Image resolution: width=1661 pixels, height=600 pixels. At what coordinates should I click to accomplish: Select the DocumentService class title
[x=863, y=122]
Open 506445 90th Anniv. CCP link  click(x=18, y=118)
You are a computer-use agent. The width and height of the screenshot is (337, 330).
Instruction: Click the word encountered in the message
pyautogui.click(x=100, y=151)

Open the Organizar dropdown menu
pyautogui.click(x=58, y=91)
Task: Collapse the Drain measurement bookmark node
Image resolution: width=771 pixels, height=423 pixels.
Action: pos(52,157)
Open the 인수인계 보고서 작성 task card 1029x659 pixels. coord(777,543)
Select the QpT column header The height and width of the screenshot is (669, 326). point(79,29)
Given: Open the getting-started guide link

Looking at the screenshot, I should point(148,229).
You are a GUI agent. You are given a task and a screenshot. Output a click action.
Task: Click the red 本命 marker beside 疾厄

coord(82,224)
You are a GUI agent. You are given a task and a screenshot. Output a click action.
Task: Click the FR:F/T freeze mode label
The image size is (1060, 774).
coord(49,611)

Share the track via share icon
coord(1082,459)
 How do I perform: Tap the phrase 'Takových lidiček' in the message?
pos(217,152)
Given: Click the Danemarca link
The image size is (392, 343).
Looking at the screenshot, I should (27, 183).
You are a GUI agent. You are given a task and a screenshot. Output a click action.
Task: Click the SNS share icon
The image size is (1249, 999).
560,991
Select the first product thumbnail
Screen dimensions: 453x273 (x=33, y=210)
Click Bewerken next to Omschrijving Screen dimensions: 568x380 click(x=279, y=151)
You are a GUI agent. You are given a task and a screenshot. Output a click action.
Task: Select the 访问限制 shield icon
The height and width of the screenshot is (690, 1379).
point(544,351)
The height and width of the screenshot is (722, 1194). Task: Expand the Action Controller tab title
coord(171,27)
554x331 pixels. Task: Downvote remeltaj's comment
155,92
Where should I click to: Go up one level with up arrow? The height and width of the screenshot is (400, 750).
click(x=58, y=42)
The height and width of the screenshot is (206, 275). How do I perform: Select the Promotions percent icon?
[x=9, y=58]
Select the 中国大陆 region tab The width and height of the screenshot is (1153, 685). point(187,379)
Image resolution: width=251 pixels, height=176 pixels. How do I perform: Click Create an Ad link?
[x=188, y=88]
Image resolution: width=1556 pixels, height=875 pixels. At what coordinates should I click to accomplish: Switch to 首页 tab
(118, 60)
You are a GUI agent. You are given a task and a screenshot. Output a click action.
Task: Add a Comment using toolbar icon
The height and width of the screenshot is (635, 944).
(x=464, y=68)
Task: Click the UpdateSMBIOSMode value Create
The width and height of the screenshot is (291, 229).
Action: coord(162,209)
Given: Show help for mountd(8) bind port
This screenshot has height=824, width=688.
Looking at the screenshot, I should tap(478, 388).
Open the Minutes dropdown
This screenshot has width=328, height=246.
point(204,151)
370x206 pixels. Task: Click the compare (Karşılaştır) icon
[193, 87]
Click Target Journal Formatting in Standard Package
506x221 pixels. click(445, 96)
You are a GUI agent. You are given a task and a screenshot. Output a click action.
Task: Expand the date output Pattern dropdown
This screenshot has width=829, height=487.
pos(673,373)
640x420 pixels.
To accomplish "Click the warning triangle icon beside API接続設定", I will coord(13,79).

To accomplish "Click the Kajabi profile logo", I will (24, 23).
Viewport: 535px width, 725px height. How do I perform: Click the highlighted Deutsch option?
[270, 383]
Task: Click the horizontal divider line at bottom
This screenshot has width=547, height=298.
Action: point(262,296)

********************

* Task to carry out
Set down only the line containing "640x420 pixels." and the lines after it through the end, exactly as they appear above.

* Answer section
640x420 pixels.
To accomplish "Click the warning triangle icon beside API接続設定", I will coord(13,79).

To accomplish "Click the Kajabi profile logo", I will (24, 23).
Viewport: 535px width, 725px height. How do I perform: Click the highlighted Deutsch option?
[270, 383]
Task: Click the horizontal divider line at bottom
This screenshot has width=547, height=298.
Action: point(262,296)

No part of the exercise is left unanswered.